TASK OBJECTIVE: Copy out each of the records below word for word, without altering any character.

══ STORED ROWS

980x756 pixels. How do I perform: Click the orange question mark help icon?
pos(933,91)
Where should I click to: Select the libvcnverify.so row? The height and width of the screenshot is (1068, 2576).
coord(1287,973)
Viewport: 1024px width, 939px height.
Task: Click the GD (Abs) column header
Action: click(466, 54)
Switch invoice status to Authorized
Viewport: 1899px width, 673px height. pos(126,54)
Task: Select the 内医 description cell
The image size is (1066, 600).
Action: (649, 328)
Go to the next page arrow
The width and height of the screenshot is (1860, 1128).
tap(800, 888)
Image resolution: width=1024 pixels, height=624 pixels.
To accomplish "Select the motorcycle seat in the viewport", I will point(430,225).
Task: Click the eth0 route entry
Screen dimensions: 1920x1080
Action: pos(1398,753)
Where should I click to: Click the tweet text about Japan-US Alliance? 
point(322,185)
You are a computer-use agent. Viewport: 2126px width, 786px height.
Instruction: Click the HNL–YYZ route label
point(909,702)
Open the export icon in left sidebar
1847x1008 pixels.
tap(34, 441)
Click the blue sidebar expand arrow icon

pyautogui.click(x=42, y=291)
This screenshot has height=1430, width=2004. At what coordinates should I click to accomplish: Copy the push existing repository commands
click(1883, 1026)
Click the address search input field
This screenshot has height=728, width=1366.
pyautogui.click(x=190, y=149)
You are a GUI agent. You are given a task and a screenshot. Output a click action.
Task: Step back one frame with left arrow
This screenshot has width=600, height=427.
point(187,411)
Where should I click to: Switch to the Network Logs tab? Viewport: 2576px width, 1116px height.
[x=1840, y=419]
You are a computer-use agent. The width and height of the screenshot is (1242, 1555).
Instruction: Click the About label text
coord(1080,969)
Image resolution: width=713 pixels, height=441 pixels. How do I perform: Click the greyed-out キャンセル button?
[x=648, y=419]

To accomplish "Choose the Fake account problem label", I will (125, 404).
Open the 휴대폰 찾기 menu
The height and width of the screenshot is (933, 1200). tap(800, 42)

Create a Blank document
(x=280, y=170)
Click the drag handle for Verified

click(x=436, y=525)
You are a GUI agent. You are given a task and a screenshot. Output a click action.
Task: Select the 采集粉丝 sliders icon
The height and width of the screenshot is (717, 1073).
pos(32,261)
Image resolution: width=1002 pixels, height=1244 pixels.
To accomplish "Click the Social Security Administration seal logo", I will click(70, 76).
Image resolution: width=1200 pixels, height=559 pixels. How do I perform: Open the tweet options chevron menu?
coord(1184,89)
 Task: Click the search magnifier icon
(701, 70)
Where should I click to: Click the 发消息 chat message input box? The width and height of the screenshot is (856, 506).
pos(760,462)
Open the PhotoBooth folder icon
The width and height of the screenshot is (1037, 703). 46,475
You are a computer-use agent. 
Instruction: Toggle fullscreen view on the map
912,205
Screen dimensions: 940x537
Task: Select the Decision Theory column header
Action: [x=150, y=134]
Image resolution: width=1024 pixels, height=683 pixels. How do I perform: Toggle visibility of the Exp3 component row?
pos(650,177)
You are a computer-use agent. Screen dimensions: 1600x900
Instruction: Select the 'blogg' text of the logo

════

CORRECT RESULT:
980x756 pixels. How do I perform: Click the orange question mark help icon?
pos(933,91)
Where should I click to: Select the libvcnverify.so row? The height and width of the screenshot is (1068, 2576).
coord(1287,973)
Viewport: 1024px width, 939px height.
Task: Click the GD (Abs) column header
Action: click(466, 54)
Switch invoice status to Authorized
Viewport: 1899px width, 673px height. pos(126,54)
Task: Select the 内医 description cell
The image size is (1066, 600).
Action: (649, 328)
Go to the next page arrow
The width and height of the screenshot is (1860, 1128).
tap(800, 888)
Image resolution: width=1024 pixels, height=624 pixels.
To accomplish "Select the motorcycle seat in the viewport", I will point(430,225).
Task: Click the eth0 route entry
Screen dimensions: 1920x1080
Action: pos(1398,753)
Where should I click to: Click the tweet text about Japan-US Alliance? 
point(322,185)
You are a computer-use agent. Viewport: 2126px width, 786px height.
Instruction: Click the HNL–YYZ route label
point(909,702)
Open the export icon in left sidebar
1847x1008 pixels.
tap(34, 441)
Click the blue sidebar expand arrow icon

pyautogui.click(x=42, y=291)
This screenshot has height=1430, width=2004. At what coordinates should I click to accomplish: Copy the push existing repository commands
click(1883, 1026)
Click the address search input field
This screenshot has height=728, width=1366.
pyautogui.click(x=190, y=149)
You are a GUI agent. You are given a task and a screenshot. Output a click action.
Task: Step back one frame with left arrow
This screenshot has width=600, height=427.
point(187,411)
Where should I click to: Switch to the Network Logs tab? Viewport: 2576px width, 1116px height.
[x=1840, y=419]
You are a computer-use agent. The width and height of the screenshot is (1242, 1555).
Instruction: Click the About label text
coord(1080,969)
Image resolution: width=713 pixels, height=441 pixels. How do I perform: Click the greyed-out キャンセル button?
[x=648, y=419]

To accomplish "Choose the Fake account problem label", I will (125, 404).
Open the 휴대폰 찾기 menu
The height and width of the screenshot is (933, 1200). tap(800, 42)

Create a Blank document
(x=280, y=170)
Click the drag handle for Verified

click(x=436, y=525)
You are a GUI agent. You are given a task and a screenshot. Output a click action.
Task: Select the 采集粉丝 sliders icon
The height and width of the screenshot is (717, 1073).
pos(32,261)
Image resolution: width=1002 pixels, height=1244 pixels.
To accomplish "Click the Social Security Administration seal logo", I will click(70, 76).
Image resolution: width=1200 pixels, height=559 pixels. How do I perform: Open the tweet options chevron menu?
coord(1184,89)
 Task: Click the search magnifier icon
(701, 70)
Where should I click to: Click the 发消息 chat message input box? The width and height of the screenshot is (856, 506).
pos(760,462)
Open the PhotoBooth folder icon
The width and height of the screenshot is (1037, 703). 46,475
You are a computer-use agent. 
Instruction: Toggle fullscreen view on the map
912,205
Screen dimensions: 940x537
Task: Select the Decision Theory column header
Action: [x=150, y=134]
Image resolution: width=1024 pixels, height=683 pixels. How do I perform: Toggle visibility of the Exp3 component row?
pos(650,177)
You are a computer-use agent. Screen dimensions: 1600x900
Instruction: Select the 'blogg' text of the logo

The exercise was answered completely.